== COMPITO RICHIESTO A ==
Elenca tutti gli anni citati nel brano riportato qui sotto, nell'ordine in cui compaiono.
--- BRANO DA LEGGERE ---
Innanzitutto bisogna dire che la Chiesa siro-orientale non appartiene alle Chiese ortodosse bizantine (ad esempio, alla Chiesa ortodossa russa) e nemmeno alle antiche Chiese orientali (come la Chiesa apostolica armena o la Chiesa copta), ma che si è sviluppata dall’odierna “Chiesa assira d’Oriente”, che si separò nelle dispute cristologiche già nel 431 d.C. in occasione del Concilio di Efeso.

La loro liturgia è più semplice di una liturgia russo-ortodossa. Tuttavia, ha alcune caratteristiche speciali: ad esempio, utilizza la cosiddetta anafora di Addai e Mari, che non recita le parole dell’istituzione dell’eucaristia, ma descrive in maniera narrativa gli eventi del Cenacolo. Nel corso dei decenni furono fortissime le pressioni, sotto il “Patroado” – cioè il dominio portoghese – anche in materia ecclesiastica, per latinizzare la liturgia o per adattarla ai costumi latini.

Si arrivò al punto che, nel 1599, al Sinodo di Diamper, l’arcivescovo di Goa, guida della Chiesa nominato dai portoghesi, impose di usare solo libri liturgici che fossero in parte o largamente conformi a quelli latini. Ciò suscitò ovviamente proteste e fu allora che, nel 1653, al cosiddetto giuramento sulla “Croce Pendente di Cochin” dichiararono: ci separiamo dai latini e, soprattutto, non accetteremo più un vescovo gesuita. Questo fu l’inizio della scissione in diverse denominazioni dei “cristiani di Tommaso” che vediamo oggi espresse in sei o sette forme.

– Ci sono gli ortodossi, c’è una Chiesa autocefala, ci sono i siro-malabaresi che sono uniti a Roma. E i numeri? Se parliamo dei siro-malabaresi, ora in conflitto con Roma, si tratta di un’arcidiocesi di 650.000 abitanti. In un subcontinente di oltre un miliardo di abitanti non è un grande gruppo.
---
== COMPITO RICHIESTO B ==
Individua nelle righe seguenti ogni riga che contiene la parola "Team" e ricopiala per intero.
--- RIGHE DEL DATASET ---
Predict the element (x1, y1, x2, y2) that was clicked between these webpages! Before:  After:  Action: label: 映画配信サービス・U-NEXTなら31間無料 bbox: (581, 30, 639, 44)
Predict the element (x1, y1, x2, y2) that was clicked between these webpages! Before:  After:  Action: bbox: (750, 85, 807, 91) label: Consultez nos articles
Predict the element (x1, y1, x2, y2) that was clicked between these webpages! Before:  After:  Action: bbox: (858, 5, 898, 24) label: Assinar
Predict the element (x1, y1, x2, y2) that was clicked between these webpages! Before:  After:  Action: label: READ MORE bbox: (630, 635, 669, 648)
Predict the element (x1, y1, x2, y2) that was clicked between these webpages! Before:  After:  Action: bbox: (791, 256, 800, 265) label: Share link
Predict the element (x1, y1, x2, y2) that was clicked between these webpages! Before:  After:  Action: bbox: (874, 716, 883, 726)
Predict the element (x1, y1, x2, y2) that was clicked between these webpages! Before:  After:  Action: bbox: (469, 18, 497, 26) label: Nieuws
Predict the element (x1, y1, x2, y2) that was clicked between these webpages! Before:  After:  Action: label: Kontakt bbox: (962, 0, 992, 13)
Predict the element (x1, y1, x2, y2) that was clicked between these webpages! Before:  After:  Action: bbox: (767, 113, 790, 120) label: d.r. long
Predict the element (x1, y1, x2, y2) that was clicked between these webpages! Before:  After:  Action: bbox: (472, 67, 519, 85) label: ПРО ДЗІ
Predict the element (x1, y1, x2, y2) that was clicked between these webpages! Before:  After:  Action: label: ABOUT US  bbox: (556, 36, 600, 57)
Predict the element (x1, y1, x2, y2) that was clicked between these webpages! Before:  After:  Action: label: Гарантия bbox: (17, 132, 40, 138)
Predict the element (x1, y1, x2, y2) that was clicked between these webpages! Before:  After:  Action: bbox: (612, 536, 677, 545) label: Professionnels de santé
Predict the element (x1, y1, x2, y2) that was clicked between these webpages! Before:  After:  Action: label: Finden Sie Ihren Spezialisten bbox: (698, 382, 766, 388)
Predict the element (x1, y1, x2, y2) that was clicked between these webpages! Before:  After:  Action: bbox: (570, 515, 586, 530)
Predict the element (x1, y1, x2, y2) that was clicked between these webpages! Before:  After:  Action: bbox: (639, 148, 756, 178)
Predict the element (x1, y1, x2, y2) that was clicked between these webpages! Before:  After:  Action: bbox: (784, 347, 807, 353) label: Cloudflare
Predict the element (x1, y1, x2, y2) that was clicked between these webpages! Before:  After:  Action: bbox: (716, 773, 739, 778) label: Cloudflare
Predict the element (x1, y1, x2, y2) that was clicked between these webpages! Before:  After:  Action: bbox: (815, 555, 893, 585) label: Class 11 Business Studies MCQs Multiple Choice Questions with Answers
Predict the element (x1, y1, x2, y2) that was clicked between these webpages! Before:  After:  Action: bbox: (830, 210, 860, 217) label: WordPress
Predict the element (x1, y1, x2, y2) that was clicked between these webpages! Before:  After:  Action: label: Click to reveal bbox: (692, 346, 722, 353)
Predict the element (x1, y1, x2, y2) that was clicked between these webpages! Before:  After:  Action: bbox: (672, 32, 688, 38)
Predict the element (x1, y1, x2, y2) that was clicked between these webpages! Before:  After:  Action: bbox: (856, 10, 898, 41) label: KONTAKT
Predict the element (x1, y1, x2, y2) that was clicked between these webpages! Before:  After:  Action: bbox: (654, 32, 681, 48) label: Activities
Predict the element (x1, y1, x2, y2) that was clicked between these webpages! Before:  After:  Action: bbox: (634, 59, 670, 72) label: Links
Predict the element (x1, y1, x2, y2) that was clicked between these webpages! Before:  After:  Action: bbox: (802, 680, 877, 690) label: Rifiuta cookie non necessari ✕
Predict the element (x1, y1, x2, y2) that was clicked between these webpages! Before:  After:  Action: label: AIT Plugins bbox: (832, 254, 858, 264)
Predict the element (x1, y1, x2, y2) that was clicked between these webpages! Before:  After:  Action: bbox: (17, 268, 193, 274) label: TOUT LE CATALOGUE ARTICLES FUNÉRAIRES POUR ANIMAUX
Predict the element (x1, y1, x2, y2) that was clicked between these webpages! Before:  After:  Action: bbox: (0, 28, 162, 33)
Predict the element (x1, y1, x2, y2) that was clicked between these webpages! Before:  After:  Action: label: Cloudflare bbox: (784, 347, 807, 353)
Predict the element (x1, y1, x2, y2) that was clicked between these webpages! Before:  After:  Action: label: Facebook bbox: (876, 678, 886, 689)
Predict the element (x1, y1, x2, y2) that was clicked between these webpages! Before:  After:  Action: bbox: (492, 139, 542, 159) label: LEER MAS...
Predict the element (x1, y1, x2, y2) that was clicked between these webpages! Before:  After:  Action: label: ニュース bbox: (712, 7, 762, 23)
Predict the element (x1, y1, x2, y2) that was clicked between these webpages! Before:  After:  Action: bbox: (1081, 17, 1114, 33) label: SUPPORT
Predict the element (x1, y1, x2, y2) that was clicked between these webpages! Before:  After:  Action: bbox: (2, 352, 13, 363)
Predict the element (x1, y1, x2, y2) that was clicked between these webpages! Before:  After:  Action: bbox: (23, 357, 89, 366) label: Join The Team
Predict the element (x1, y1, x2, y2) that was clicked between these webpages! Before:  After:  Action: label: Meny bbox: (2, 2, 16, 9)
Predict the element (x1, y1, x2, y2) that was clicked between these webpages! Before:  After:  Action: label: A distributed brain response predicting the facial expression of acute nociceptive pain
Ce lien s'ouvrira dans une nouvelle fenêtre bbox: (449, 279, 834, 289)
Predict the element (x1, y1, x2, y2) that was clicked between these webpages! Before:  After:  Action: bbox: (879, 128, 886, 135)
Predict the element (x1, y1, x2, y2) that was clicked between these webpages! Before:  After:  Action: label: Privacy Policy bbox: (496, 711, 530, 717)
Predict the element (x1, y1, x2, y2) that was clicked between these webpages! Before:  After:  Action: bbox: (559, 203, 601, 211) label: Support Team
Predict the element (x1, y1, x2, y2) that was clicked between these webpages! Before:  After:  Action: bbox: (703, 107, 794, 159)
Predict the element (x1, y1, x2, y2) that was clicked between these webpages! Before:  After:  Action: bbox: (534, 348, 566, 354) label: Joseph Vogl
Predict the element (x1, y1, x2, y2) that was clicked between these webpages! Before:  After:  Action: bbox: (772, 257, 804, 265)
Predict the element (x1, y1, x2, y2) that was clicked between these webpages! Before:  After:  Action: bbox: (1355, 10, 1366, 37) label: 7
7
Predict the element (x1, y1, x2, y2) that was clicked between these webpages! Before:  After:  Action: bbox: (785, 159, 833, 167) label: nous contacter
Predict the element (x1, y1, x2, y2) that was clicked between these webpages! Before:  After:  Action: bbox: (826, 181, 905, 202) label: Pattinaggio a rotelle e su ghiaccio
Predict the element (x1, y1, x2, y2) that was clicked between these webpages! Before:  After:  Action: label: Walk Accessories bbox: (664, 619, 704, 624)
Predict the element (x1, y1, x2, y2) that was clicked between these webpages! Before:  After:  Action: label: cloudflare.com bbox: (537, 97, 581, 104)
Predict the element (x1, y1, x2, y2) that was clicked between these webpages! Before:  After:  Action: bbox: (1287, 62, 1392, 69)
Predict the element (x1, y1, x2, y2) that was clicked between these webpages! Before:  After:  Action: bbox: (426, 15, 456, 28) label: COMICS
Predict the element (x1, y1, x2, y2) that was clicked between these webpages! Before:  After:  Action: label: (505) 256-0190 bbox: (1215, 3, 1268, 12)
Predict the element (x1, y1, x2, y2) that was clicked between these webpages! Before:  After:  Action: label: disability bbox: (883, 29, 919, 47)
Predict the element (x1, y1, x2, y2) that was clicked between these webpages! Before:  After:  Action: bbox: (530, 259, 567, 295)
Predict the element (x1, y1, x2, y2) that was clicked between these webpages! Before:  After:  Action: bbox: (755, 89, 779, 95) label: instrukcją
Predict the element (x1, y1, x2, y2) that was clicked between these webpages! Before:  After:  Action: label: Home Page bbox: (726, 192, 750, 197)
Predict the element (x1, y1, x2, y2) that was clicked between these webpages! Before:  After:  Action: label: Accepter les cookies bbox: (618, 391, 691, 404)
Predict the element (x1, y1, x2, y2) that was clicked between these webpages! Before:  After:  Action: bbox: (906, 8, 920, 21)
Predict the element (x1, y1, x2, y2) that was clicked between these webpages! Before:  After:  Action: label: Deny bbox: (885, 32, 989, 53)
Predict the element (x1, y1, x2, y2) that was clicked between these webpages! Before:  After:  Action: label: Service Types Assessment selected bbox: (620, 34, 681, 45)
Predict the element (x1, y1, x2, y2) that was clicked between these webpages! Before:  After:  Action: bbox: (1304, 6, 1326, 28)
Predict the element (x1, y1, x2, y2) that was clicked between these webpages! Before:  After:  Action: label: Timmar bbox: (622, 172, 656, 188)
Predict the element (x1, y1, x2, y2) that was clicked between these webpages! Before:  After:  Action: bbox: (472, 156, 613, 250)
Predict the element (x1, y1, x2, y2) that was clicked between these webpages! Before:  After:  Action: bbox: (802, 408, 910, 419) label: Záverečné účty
---
== RISPOSTA A ==
431 d.C., 1599, 1653

== RISPOSTA B ==
Predict the element (x1, y1, x2, y2) that was clicked between these webpages! Before:  After:  Action: bbox: (23, 357, 89, 366) label: Join The Team
Predict the element (x1, y1, x2, y2) that was clicked between these webpages! Before:  After:  Action: bbox: (559, 203, 601, 211) label: Support Team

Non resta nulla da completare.